It also oversees the publishing of some 750,000 artists -- performers such as Elvis Presley, Destiny’s Child, Hank Williams, Joni Mitchell, System of a Down, Eminem, Neil Diamond and Bjork. The catalog has continued to acquire song catalogs into the 21st century, and Sony-ATV is reportedly the fourth-largest music publisher in the world.

“Certain catalogs are considered prizes. There’s nothing like them in the world in terms of generating licenses and income,” said Lance Grode, adjunct professor at USC Law School who worked at the law firm that brokered Jackson’s acquisition of the catalog when the deal was struck in 1985. “The Sony-ATV catalog, it’s going to be exploited forever. It’s probably the premium catalog in the world.”

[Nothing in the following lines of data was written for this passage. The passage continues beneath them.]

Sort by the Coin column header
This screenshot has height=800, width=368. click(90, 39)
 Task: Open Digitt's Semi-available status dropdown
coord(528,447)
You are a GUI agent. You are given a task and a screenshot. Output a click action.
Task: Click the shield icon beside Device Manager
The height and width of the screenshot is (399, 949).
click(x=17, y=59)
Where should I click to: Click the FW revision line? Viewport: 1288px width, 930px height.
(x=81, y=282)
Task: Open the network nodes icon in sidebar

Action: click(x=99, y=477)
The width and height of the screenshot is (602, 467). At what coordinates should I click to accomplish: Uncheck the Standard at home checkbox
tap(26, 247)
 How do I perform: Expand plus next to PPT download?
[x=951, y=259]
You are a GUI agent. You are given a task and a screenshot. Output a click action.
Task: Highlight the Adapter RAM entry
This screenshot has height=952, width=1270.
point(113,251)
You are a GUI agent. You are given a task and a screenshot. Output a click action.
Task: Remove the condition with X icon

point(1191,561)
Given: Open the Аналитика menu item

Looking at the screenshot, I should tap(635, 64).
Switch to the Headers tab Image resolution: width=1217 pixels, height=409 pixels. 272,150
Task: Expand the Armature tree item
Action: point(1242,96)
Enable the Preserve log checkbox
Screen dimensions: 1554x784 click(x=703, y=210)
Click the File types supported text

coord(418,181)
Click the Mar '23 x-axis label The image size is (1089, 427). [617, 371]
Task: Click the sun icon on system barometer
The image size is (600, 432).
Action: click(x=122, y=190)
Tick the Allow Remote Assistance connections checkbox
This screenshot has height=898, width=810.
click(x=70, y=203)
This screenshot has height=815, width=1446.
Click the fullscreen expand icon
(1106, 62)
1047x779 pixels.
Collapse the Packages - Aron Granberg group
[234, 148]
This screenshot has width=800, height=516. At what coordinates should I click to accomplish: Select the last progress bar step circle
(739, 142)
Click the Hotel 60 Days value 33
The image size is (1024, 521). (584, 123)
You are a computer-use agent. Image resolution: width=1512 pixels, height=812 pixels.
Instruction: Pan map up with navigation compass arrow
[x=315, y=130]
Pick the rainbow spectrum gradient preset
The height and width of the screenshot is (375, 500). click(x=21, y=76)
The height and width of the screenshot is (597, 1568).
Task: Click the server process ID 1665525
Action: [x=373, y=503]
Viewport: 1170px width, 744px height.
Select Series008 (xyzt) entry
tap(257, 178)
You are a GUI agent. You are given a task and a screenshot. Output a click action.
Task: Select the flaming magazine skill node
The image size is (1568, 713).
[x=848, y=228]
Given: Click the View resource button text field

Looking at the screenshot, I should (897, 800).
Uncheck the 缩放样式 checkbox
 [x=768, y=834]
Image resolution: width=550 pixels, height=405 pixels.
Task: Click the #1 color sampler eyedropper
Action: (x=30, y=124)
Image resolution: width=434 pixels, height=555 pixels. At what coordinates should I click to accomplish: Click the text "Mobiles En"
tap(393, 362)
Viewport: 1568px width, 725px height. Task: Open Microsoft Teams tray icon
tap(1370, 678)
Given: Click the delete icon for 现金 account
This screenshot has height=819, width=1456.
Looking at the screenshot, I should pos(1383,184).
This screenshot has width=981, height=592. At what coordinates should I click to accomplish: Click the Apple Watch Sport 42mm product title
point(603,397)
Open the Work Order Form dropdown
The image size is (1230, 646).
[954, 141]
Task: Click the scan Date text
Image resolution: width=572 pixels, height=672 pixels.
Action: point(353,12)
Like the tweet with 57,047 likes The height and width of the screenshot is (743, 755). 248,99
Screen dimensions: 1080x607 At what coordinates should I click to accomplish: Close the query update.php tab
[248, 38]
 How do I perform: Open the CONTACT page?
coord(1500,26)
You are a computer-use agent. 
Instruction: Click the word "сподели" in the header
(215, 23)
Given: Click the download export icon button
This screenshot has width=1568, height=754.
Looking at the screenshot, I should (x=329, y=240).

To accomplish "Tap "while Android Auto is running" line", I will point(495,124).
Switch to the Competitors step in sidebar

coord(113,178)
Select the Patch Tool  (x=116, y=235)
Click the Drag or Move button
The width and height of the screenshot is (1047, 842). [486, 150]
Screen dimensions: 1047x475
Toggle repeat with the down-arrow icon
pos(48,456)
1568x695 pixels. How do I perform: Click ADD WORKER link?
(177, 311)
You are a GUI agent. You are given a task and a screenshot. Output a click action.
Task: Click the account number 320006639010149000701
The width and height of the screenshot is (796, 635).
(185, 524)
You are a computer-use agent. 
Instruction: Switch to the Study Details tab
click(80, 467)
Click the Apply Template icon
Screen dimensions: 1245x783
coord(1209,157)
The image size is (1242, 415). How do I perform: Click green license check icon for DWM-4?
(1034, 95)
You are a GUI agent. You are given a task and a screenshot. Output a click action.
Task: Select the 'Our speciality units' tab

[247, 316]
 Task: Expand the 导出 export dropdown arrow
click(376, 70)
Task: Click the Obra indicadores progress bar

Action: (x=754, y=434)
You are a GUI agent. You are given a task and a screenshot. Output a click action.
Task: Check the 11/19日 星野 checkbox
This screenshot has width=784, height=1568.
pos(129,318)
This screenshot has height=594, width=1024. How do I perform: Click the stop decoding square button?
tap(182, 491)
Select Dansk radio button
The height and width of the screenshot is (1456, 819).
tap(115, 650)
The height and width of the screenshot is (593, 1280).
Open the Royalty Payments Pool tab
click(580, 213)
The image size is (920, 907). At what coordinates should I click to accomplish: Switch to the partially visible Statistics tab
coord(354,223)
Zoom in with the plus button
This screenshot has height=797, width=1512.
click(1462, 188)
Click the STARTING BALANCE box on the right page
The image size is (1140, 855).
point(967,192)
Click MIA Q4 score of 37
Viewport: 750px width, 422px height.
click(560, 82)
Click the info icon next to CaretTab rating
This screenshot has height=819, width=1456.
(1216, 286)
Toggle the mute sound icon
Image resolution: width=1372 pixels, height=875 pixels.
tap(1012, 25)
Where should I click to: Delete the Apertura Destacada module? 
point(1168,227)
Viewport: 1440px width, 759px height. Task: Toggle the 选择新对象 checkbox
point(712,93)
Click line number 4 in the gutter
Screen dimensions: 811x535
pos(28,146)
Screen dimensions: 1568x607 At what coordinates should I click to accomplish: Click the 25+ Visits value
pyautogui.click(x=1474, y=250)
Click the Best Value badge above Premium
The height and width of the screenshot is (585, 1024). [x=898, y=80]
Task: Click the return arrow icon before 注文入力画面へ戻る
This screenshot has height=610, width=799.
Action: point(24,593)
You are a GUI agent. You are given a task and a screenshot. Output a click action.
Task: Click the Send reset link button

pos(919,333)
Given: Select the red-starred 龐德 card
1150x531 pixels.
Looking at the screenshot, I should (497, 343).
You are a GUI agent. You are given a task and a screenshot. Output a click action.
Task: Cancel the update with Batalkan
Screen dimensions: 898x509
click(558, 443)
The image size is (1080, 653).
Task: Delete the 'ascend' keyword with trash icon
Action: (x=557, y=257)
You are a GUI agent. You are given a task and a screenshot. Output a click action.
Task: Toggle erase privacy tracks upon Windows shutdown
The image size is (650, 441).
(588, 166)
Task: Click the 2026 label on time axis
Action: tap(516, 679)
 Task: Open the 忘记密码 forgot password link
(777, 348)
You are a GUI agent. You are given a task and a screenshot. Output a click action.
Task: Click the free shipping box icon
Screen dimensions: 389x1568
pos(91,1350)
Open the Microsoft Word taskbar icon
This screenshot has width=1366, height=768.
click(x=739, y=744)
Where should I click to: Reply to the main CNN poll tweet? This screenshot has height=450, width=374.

The catalog generated between $13 million and $20 million for Jackson annually, said people close to Jackson. Under the terms of the agreement, Jackson’s estate and Sony are to reassess the partnership next year. They could enter into a new agreement, Sony could buy Jackson’s share or the performer’s estate could buy Sony’s stake. A second catalog, Mijac Music Publishing, includes Jackson’s music as a solo artist as well as songs by other acts, including Sly & The Family Stone, Curtis Mayfield and Ray Charles, among others. Jackson used the catalog as collateral for a $73-million loan. People close to Jackson estimated its worth about $100 million, but it is difficult to place a current value on it because of the tremendous sales of Jackson’s music in the days since he died.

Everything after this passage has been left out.